— Start of PROVIDED ENTRIES —

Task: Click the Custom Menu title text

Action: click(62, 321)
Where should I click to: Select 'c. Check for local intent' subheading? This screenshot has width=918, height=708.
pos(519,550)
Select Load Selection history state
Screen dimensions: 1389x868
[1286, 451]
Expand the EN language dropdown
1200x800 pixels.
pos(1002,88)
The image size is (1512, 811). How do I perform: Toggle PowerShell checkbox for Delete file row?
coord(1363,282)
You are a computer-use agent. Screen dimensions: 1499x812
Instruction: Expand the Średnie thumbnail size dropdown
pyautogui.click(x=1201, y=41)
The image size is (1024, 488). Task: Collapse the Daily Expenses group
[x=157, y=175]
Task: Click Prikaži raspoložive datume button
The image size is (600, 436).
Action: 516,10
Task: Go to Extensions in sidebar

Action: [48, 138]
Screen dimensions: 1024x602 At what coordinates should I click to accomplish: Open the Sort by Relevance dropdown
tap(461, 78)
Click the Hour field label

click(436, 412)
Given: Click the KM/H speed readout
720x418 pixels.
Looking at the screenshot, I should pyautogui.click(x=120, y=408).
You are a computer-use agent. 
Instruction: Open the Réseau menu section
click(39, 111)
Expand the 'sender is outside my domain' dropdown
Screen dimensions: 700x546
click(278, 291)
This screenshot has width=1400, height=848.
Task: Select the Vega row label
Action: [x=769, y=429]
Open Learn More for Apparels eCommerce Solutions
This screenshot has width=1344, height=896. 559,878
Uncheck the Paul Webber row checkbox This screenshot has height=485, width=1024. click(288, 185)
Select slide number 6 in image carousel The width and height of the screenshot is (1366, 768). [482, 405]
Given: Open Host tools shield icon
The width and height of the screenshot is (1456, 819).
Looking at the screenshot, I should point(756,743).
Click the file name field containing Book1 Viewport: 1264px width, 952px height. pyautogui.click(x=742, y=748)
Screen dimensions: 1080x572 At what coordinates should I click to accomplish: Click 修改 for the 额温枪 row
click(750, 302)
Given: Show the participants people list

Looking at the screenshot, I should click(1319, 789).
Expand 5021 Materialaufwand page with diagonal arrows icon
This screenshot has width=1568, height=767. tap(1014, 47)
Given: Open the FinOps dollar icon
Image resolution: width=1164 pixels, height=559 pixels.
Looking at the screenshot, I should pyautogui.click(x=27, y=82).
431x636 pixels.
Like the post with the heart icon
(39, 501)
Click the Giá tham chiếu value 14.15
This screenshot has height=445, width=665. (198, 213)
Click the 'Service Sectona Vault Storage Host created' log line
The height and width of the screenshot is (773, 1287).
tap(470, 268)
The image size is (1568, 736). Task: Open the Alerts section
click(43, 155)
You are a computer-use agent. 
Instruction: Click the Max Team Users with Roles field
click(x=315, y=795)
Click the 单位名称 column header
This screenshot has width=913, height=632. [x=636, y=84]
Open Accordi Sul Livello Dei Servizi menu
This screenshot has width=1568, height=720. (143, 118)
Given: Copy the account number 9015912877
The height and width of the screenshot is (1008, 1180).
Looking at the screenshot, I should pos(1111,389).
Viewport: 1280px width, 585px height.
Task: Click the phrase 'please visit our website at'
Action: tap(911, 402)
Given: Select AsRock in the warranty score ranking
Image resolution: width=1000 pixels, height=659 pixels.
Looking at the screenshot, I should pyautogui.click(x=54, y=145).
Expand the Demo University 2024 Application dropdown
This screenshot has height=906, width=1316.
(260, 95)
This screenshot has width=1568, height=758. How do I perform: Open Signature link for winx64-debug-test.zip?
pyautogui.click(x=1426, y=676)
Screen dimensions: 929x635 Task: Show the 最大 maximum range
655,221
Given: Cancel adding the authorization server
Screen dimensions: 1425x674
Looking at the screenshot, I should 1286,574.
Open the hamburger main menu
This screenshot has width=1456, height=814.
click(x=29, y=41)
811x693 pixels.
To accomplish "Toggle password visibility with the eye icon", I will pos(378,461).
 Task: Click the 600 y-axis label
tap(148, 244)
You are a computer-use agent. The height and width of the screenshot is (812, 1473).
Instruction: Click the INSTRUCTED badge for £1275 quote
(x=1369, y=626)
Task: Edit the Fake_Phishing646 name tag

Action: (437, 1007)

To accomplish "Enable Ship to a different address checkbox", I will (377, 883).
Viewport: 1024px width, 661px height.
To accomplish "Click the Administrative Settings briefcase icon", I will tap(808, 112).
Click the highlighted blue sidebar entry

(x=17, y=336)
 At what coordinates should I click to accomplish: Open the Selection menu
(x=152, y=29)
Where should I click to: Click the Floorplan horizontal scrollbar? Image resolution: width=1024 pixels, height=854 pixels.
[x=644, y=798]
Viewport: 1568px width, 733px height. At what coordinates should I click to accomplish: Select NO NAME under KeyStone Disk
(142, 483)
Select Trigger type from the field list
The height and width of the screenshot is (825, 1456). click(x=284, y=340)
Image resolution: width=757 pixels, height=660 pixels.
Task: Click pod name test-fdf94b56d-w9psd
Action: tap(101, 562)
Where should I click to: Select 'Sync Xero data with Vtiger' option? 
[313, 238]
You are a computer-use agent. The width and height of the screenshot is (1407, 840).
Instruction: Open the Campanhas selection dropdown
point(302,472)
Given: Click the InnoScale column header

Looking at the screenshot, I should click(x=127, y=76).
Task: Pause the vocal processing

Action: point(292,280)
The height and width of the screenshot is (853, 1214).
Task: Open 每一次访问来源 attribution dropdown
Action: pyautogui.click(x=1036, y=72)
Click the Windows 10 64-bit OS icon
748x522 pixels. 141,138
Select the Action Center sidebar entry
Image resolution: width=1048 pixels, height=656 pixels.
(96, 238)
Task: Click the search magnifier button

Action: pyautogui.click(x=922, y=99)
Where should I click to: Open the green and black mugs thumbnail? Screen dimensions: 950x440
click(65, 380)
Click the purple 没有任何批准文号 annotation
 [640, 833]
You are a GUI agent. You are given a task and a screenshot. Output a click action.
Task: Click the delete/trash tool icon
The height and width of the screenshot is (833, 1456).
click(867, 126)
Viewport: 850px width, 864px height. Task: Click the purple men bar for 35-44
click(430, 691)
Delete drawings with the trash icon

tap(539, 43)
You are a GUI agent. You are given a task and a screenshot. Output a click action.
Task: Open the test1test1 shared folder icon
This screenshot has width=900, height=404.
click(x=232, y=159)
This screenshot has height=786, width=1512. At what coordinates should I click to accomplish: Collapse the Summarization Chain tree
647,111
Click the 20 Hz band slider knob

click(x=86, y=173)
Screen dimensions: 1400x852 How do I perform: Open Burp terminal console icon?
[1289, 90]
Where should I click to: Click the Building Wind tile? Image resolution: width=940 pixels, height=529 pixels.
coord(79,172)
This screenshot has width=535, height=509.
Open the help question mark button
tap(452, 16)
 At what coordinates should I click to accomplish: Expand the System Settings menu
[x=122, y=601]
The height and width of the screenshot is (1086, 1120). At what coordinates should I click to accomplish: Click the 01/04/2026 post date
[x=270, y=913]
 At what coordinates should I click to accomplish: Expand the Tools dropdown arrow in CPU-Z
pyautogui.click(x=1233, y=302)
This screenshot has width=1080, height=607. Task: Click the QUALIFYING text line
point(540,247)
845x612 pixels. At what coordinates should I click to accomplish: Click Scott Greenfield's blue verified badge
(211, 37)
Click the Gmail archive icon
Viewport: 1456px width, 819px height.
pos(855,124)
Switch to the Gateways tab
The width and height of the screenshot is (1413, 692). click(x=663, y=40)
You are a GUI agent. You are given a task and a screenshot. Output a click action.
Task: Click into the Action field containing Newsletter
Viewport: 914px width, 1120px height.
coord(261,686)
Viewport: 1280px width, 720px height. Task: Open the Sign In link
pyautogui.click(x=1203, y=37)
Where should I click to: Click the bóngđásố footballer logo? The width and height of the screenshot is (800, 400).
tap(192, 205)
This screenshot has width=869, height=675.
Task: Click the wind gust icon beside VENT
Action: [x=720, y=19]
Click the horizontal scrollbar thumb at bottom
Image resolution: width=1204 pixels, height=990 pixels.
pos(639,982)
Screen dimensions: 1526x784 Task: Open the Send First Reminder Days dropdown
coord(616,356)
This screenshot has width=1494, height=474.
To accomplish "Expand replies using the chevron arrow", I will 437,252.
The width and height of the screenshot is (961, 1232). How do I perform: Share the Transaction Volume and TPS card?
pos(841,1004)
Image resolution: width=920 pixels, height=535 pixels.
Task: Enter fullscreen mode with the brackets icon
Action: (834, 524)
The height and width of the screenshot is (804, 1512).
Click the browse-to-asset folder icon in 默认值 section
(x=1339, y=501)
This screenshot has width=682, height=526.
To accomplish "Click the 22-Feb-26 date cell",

— End of PROVIDED ENTRIES —

WHAT THE TASK REQUIRES → Please copy out, word for word, the stretch of records from the line containing "Given: Select AsRock" through the line containing "Action: (437, 1007)".

RESPONSE →
Given: Select AsRock in the warranty score ranking
Image resolution: width=1000 pixels, height=659 pixels.
Looking at the screenshot, I should pyautogui.click(x=54, y=145).
Expand the Demo University 2024 Application dropdown
This screenshot has height=906, width=1316.
(260, 95)
This screenshot has width=1568, height=758. How do I perform: Open Signature link for winx64-debug-test.zip?
pyautogui.click(x=1426, y=676)
Screen dimensions: 929x635 Task: Show the 最大 maximum range
655,221
Given: Cancel adding the authorization server
Screen dimensions: 1425x674
Looking at the screenshot, I should 1286,574.
Open the hamburger main menu
This screenshot has width=1456, height=814.
click(x=29, y=41)
811x693 pixels.
To accomplish "Toggle password visibility with the eye icon", I will pos(378,461).
 Task: Click the 600 y-axis label
tap(148, 244)
You are a computer-use agent. The height and width of the screenshot is (812, 1473).
Instruction: Click the INSTRUCTED badge for £1275 quote
(x=1369, y=626)
Task: Edit the Fake_Phishing646 name tag

Action: (437, 1007)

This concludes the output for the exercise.